▶ [THE REQUEST] In the tortilla recipe below, how much extra virgin olive oil does the ingredient list call for?
--- PASSAGE ---
This discovery changed everything. What I’m sharing with you today isn’t just a recipe; it’s a reliable method honed over countless batches. It’s a promise that you can create incredibly soft, flavorful, and healthier flour tortillas from scratch in under 30 minutes. Forget the additives and preservatives. This is pure, simple, and absolutely delicious.
Recipe Card
| Course | Bread, Side Dish, Basics |
| Cuisine | Mexican, Tex-Mex, American |
| Featuring | No-Lard, Quick & Easy, Pantry Staples, Vegan-Friendly, Olive Oil Tortillas |
| Prep Time | 15 minutes |
| Cook Time | 10 minutes |
| Total Time | 25 minutes |
| Servings | 8 tortillas |
| Calories | 135 kcal |
| Author | Silas |
Ingredients
- 2 cups all-purpose flour (250g), plus more for dusting
- 1.5 tsp baking powder
- 3/4 tsp kosher salt
- 3 tbsp extra virgin olive oil
- 3/4 cup warm water (180ml), not boiling
For the best texture, use standard all-purpose flour. While you can experiment with whole wheat, it will result in a denser tortilla. The water should be warm to the touch, like a baby’s bath—this helps relax the gluten and makes the dough much easier to work with.
--- INFORMATION SUPPLIED ---
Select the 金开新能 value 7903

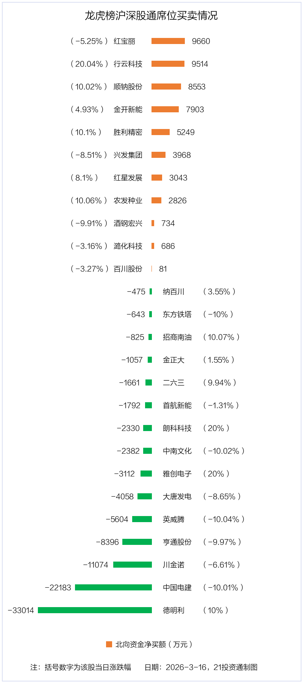(x=195, y=109)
---
▶ [SOLUTION FOR THIS TASK] 3 tablespoons